Soil properties have a significant influence on solutes redistribution
in the soil vadose zones. The aim of this study was to assess the
relevance of soil properties for solute transport characteristics in
degraded wetland soils using 72 undisturbed soil columns from two
experimental fields located in Robinia pseudoacacia (CH) and Tamarix
chinensis (CL) communities. Combining soil column tracer experiments,
all experiments were conducted under the same initial and boundary
conditions using Brilliant Blue FCF as a conservative tracer. Solute
transport characteristics were described by four measures of dye
solution steady infiltration rate of effluents, dye solution
concentration of effluents, soil column dye staining patterns, and
cumulative dye solution leaching. Numerical modeling by the
dual-permeability model in HYDRUS-1D was used to simulate the proportion
of cumulative dye solution leaching from soil macropore flow. This study
showed that basic soil properties exhibited a significant difference at
CH site and at CL site. Dye solution steady infiltration rate of
effluents at CH site decreased with soil depth, but increased at first
and then decreased with soil depth at CL site.

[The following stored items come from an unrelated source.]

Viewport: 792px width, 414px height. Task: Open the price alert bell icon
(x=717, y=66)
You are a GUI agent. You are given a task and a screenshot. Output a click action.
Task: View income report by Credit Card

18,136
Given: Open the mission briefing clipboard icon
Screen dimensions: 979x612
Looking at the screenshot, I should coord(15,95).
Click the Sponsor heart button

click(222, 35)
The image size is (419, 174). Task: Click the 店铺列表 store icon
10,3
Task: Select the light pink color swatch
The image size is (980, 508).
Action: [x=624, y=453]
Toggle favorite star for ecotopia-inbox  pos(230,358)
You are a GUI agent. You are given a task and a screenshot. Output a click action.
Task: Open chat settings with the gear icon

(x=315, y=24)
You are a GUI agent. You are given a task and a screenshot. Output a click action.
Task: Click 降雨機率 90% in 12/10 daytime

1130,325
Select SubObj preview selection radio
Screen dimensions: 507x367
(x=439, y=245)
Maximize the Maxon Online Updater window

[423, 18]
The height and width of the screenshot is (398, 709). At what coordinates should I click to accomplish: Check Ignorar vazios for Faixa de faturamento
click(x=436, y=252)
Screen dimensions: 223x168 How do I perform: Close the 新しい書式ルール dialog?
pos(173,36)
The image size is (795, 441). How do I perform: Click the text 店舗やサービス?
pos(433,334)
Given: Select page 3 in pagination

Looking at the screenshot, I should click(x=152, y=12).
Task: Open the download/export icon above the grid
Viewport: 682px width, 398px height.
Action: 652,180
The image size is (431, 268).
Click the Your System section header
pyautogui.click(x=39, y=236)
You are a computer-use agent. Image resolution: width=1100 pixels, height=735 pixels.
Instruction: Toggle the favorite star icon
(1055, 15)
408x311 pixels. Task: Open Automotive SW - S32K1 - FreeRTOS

Dye solution
concentration of effluents both at CH site and at CL site decreased
nonlinearly with soil depth. Soil column dye staining patterns were
significantly different among different soil locations, indicating the
largest dark blue staining domains from soil depth of 0-10 cm at CH site
and 20-40 cm at CL site. The proportion of cumulative dye solution
leaching from soil macropore flow was from 37.6 to 61.1% at CH site,
whereas from 0 to 99.9% at CL site. Basic soil properties played
inconsistent roles in solute transport characteristics. The
understanding of soil properties and its correlation with solute
transport characteristics is the first step for degraded wetland
restoration and development. Some alternative solutions of wetland
restoration are proposed for managers.